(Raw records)
/---

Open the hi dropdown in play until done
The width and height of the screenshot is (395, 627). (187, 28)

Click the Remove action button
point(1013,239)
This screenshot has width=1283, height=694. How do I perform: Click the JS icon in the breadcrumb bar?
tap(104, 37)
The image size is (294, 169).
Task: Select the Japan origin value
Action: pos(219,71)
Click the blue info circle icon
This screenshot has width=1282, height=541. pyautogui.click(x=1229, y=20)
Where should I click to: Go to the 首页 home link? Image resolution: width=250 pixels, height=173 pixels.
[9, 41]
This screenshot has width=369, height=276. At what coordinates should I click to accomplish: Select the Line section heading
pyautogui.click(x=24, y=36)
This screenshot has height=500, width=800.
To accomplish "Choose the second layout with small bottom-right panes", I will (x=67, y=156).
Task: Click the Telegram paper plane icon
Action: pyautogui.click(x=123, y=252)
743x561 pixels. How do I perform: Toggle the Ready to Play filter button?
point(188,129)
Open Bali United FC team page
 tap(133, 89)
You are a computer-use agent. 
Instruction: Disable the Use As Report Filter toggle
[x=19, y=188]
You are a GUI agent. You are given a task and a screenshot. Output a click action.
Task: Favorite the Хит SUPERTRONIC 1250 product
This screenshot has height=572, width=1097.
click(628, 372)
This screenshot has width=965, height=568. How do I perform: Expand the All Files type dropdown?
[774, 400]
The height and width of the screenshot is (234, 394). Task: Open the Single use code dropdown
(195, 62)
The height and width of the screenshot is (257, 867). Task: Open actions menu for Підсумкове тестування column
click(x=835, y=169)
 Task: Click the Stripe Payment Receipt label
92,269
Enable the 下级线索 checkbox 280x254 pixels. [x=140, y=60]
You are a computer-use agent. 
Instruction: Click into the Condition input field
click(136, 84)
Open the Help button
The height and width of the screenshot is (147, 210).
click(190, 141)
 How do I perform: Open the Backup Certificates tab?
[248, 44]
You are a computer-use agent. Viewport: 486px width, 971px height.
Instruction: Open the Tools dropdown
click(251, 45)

\---

--- Exercise ---
Repeat the rows word for word, from the start of the rows through the line containing "[x=19, y=188]", including that line.

--- Task answer ---
Open the hi dropdown in play until done
The width and height of the screenshot is (395, 627). (187, 28)

Click the Remove action button
point(1013,239)
This screenshot has width=1283, height=694. How do I perform: Click the JS icon in the breadcrumb bar?
tap(104, 37)
The image size is (294, 169).
Task: Select the Japan origin value
Action: pos(219,71)
Click the blue info circle icon
This screenshot has width=1282, height=541. pyautogui.click(x=1229, y=20)
Where should I click to: Go to the 首页 home link? Image resolution: width=250 pixels, height=173 pixels.
[9, 41]
This screenshot has width=369, height=276. At what coordinates should I click to accomplish: Select the Line section heading
pyautogui.click(x=24, y=36)
This screenshot has height=500, width=800.
To accomplish "Choose the second layout with small bottom-right panes", I will (x=67, y=156).
Task: Click the Telegram paper plane icon
Action: pyautogui.click(x=123, y=252)
743x561 pixels. How do I perform: Toggle the Ready to Play filter button?
point(188,129)
Open Bali United FC team page
 tap(133, 89)
You are a computer-use agent. 
Instruction: Disable the Use As Report Filter toggle
[x=19, y=188]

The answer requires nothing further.